The city's oldest building and its namesake, whitewashed adobe Misión San Francisco de Asís was founded in 1776 and rebuilt in 1782 with conscripted Ohlone and Miwok labor – a graveyard memorial hut commemorates 5000 Ohlone and Miwok laborers who died in mission measles epidemics in 1814 and 1826. Today the modest adobe mission is overshadowed by the ornate adjoining 1913 basilica, featuring stained glass windows of California's 21 missions.
The building's nickname, Mission Dolores (Mission of the Sorrows), was taken from a nearby lake – but it turned out to be tragically apt for native conscripts exposed to harsh living conditions and little resistance to introduced diseases. Their work survives them in the original adobe mission. The ceiling is patterned after Native baskets, and recent restorations revealed a hidden Ohlone mural behind the altar of a sacred heart, pierced by a sword and dripping with blood.

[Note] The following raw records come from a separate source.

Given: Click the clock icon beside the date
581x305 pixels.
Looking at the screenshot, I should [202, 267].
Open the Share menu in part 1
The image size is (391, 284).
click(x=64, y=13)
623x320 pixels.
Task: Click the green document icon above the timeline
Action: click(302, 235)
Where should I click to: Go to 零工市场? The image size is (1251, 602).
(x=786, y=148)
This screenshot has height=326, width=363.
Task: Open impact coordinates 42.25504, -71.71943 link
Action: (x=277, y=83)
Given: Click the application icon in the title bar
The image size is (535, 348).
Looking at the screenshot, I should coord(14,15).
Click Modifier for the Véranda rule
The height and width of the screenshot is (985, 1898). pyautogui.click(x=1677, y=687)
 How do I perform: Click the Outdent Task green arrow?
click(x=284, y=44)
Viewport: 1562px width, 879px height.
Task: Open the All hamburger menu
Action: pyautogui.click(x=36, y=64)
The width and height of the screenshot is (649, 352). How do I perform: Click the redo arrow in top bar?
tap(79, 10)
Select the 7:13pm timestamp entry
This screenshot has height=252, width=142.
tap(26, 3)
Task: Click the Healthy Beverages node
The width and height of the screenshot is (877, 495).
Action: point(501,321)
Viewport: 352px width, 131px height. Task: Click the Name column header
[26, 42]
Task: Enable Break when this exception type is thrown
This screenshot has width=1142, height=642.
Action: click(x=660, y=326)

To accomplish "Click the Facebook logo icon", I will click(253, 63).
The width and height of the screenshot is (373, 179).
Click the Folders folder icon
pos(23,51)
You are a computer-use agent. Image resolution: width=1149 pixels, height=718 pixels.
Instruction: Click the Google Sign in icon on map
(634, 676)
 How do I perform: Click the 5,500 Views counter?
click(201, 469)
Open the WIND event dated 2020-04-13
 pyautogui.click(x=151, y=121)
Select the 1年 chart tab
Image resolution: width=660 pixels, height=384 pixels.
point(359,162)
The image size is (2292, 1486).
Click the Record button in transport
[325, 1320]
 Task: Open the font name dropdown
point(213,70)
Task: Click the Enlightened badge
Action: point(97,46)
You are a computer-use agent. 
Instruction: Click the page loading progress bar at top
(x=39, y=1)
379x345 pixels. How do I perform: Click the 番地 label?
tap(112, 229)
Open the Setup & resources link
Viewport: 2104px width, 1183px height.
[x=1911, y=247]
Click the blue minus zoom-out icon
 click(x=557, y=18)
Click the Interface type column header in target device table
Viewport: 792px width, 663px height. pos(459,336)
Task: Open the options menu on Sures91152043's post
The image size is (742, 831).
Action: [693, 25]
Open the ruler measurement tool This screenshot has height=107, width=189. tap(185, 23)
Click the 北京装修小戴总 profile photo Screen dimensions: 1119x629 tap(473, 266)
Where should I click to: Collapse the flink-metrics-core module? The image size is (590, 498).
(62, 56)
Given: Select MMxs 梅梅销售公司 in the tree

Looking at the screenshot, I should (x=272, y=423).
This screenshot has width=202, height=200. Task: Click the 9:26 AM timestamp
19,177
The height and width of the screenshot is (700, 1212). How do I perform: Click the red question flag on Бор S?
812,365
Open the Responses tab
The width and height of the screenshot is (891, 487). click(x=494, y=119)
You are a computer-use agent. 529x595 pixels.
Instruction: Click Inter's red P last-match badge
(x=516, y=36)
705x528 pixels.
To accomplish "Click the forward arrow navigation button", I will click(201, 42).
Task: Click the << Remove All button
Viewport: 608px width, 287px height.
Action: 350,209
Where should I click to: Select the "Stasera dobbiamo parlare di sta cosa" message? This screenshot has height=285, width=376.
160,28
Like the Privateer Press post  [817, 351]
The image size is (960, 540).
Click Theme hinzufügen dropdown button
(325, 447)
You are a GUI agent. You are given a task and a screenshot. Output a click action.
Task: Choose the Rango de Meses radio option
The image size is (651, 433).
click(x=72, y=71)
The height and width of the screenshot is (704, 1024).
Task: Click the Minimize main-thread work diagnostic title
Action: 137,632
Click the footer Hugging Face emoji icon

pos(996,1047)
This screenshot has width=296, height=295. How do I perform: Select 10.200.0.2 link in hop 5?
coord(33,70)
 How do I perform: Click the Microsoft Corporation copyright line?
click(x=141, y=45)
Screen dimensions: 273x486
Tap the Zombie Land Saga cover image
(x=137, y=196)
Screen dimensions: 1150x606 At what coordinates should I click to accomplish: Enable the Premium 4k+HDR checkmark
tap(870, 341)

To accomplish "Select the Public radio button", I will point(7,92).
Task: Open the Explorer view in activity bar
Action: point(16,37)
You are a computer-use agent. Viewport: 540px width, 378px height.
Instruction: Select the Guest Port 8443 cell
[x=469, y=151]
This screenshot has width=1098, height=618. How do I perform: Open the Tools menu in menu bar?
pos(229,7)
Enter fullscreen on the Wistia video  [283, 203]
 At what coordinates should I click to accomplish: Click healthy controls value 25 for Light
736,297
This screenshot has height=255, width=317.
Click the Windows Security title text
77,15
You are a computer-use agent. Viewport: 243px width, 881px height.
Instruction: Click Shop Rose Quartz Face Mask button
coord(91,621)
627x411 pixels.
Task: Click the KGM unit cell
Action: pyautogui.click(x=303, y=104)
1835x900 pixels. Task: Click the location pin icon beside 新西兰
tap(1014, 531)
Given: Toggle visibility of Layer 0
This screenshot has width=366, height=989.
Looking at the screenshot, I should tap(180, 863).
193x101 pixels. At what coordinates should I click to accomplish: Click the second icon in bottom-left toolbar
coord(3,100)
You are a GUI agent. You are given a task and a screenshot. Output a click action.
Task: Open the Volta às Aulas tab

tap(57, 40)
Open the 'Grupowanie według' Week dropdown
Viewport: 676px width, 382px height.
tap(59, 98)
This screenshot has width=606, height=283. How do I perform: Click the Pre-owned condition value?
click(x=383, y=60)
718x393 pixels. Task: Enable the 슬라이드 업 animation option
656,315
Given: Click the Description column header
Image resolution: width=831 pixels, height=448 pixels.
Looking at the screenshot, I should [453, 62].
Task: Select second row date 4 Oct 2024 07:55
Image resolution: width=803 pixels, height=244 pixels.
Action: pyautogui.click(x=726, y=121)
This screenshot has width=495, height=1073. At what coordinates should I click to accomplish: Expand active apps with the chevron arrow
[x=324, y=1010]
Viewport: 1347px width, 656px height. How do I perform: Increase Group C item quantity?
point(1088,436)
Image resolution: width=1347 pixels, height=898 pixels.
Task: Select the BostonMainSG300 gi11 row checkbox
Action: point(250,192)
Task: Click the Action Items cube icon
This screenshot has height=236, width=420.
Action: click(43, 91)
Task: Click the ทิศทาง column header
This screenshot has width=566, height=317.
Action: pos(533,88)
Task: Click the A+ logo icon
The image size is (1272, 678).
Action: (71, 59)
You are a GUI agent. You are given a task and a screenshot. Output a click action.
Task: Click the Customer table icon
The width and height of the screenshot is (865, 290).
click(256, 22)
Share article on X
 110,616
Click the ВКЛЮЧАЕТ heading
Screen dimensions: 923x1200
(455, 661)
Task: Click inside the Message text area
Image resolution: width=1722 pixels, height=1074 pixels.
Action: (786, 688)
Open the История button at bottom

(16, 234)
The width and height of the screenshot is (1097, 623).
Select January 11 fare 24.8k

Surrounding the Ohlone memorial in the mission graveyard, you'll notice graves dating from the Gold Rush. Alongside mission founders are buried Don Luis Antonio Arguello, the first governor of Alta California under Mexican rule, and Don Francisco de Haro, the first mayor of San Francisco. Hitchcock fans looking for the grave of Carlotta Valdes will be disappointed: the tomb was only a prop for the film Vertigo .
Next door to the modest adobe mission is a grand churrigueresque basilica, built after an 1876 brick Gothic cathedral collapsed in the 1906 earthquake. The front doors are usually only open during services, so you'll need to pass through the original adobe mission structure and cross a courtyard to enter the basilica's side door.
Your eyes may take a moment to adjust once you're inside, because most of the light is filtered through the basilica's splendid stained-glass windows. The choir windows show St Francis beaming beatifically against an orange background. Lower windows along the nave feature 21 California missions from Santa Cruz to San Diego, plus mission builders Father Junípero Serra and Father Francisco Palou. True to Mission Dolores' name, seven panels depict the Seven Sorrows of Mary: one above the main door and three on each of the side balconies.